Wayne Winegarden

Madmen in authority, who hear voices in the air, are distilling their frenzy from some academic scribbler of a few years back.
-- John Maynard Keynes.

Whoever the Democrats choose as their candidate for president, the rhetoric and policies pursued by the nominee will be remarkably similar: impose “Kyoto Protocol” energy restrictions on the economy; require health care for all; and, further increase the burden on Corporate America which the Democratic nominee will likely continue to vilify throughout the 2008 Presidential campaign. Effectively countering these wrongheaded policies requires a repudiation of these policies in the political arena of course. But, unless the counter-productive aspects of this rhetoric are exposed in their earlier stages of development, these policy prescriptions will not disappear regardless who wins this November.

Back in the mid-1990’s (or in Keynes words “a few years back”) the Corporate Social Responsibility (CSR) movement began strong-arming corporations both domestically and around the world. The CSR movement created academic-like scribbling that magnified the voice of liberal activists and provided unwarranted credence to ideas that, if implemented, would weaken the U.S. economy and lower the welfare for all Americans.

CSR’s true agenda is to use corporations in order to thrust a liberal policy agenda on the country. Jarol Manheim documented this strategy in his 2004 book, “Biz-War and the Out-of-Power Elite”. Manheim illustrated that liberal ideologues, under the guise of CSR, waged an “anti-corporate campaign” with the sole purpose of using the corporate infrastructure to thrust the liberal political agenda on the country. The positions of the 2008 Democratic candidates are a testament to how successful this campaign has become.
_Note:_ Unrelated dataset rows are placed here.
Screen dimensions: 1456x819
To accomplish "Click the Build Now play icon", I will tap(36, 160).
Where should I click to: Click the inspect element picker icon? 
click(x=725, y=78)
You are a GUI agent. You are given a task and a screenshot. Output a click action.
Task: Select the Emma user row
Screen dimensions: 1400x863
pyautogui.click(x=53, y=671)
Take global warming as an example. It is universally held by the Democratic candidates that the U.S. must adopt strict greenhouse gas emission requirements. Strict environmental regulations, which do not offset the adverse economic impacts from the policy, reduce overall economic growth and job creation. The U.S. Energy Information Agency (EIA) during the Clinton Administration estimated that overall economic growth could decline by up to 4.2 percent if a cap-and-trade system to achieve the Kyoto Protocol targets (7% below 1990 emissions by 2008-2012) were implemented.
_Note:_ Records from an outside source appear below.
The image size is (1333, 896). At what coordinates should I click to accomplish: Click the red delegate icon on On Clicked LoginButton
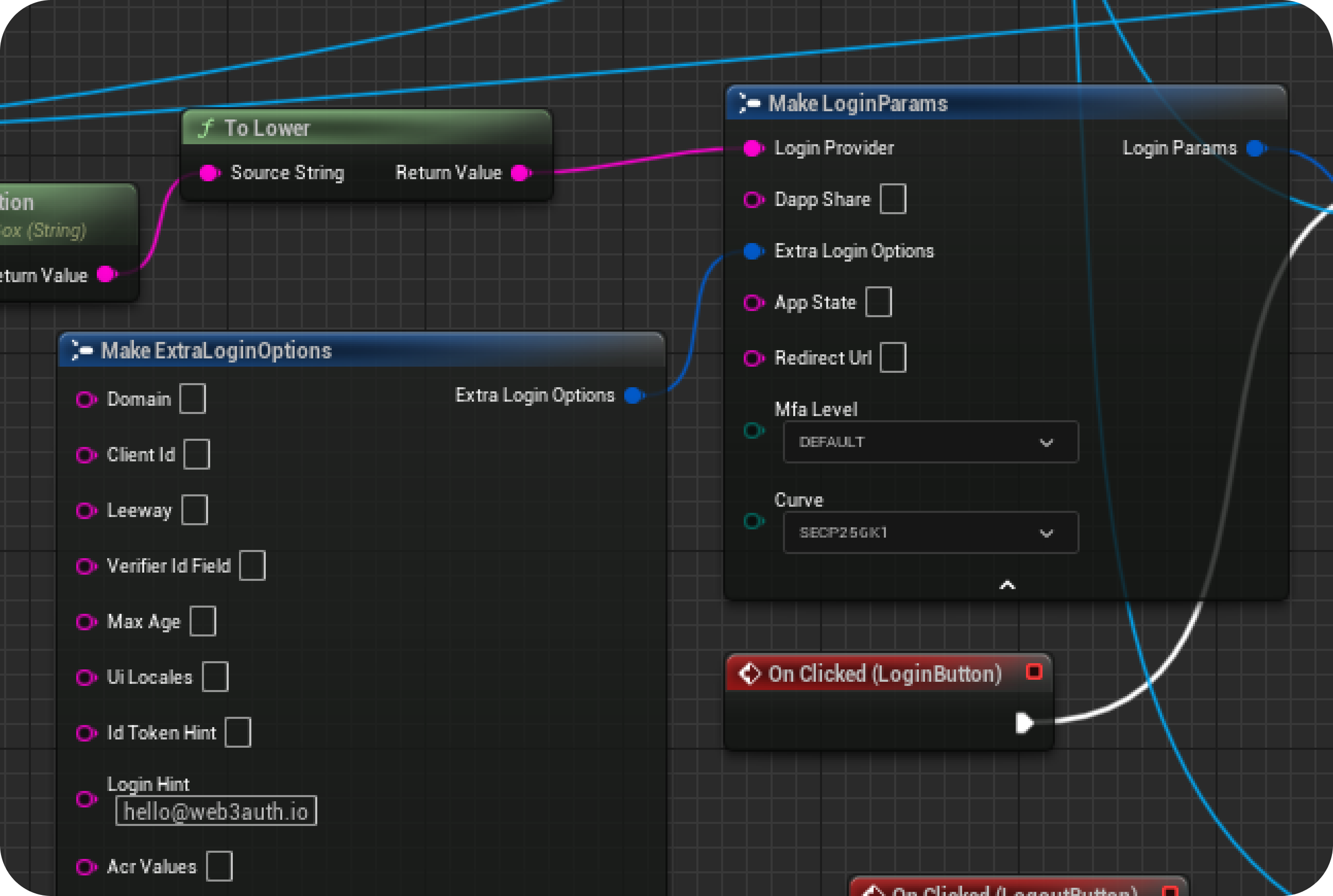(1033, 672)
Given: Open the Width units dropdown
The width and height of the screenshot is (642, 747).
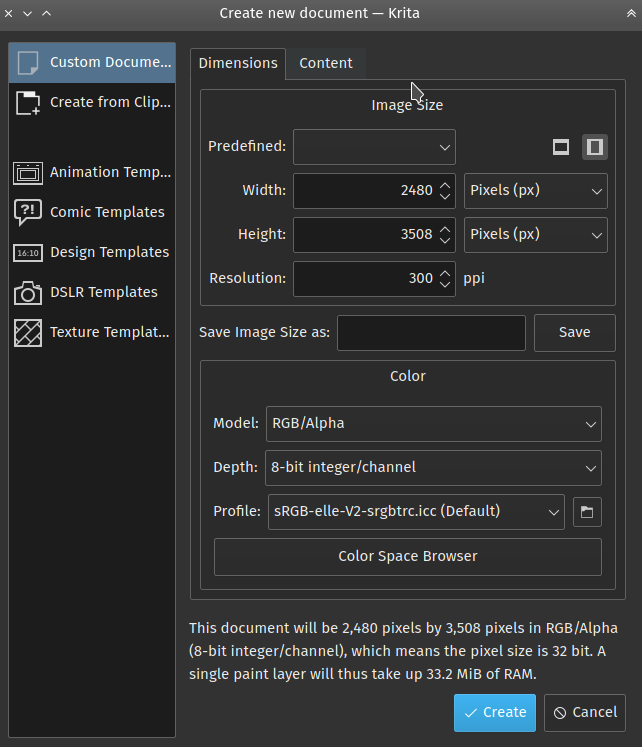Looking at the screenshot, I should [x=536, y=190].
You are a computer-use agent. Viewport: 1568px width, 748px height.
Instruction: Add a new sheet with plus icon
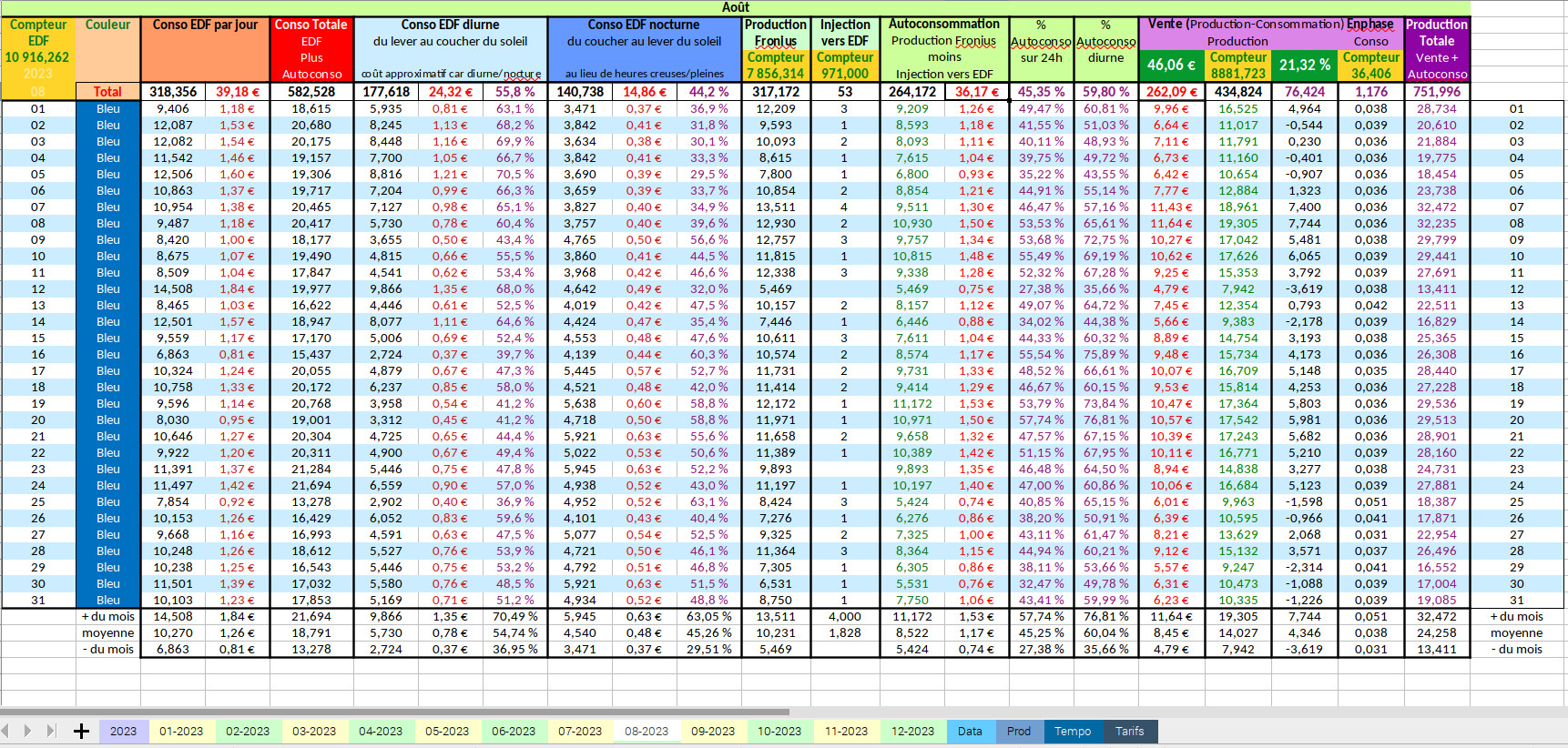click(x=81, y=731)
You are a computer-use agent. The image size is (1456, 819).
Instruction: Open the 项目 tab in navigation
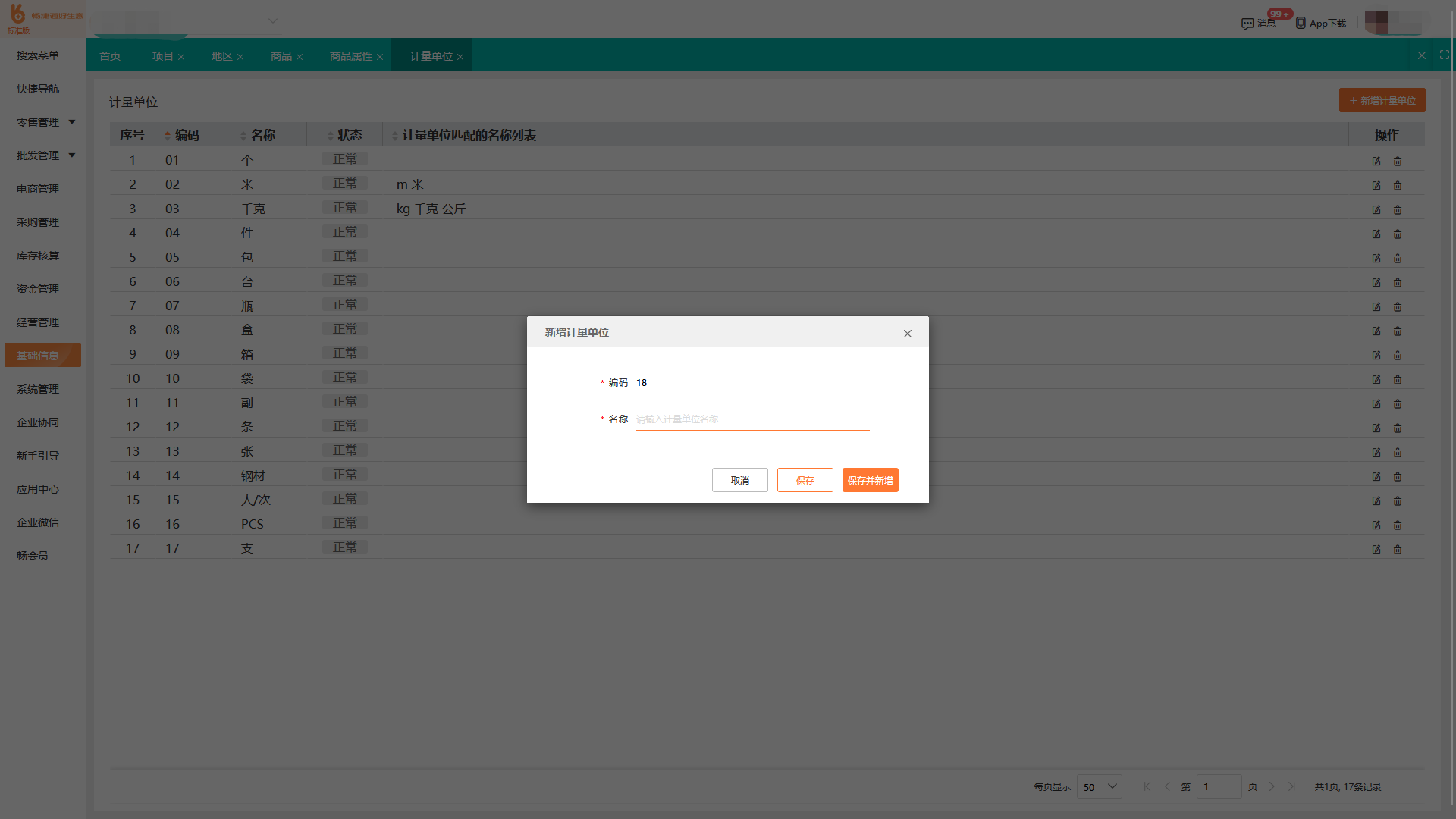tap(163, 56)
Clearly then, there is no free lunch when it comes to environmental regulations. From the perspective of the environmentalists who believe that action must be taken regardless of the costs, these facts are inconvenient. The CSR solution to these inconvenient facts: vilify the corporation.

Wayne Winegarden

Wayne H. Winegarden Ph.D. is a partner in the firm Arduin, Laffer & Moore Econometrics.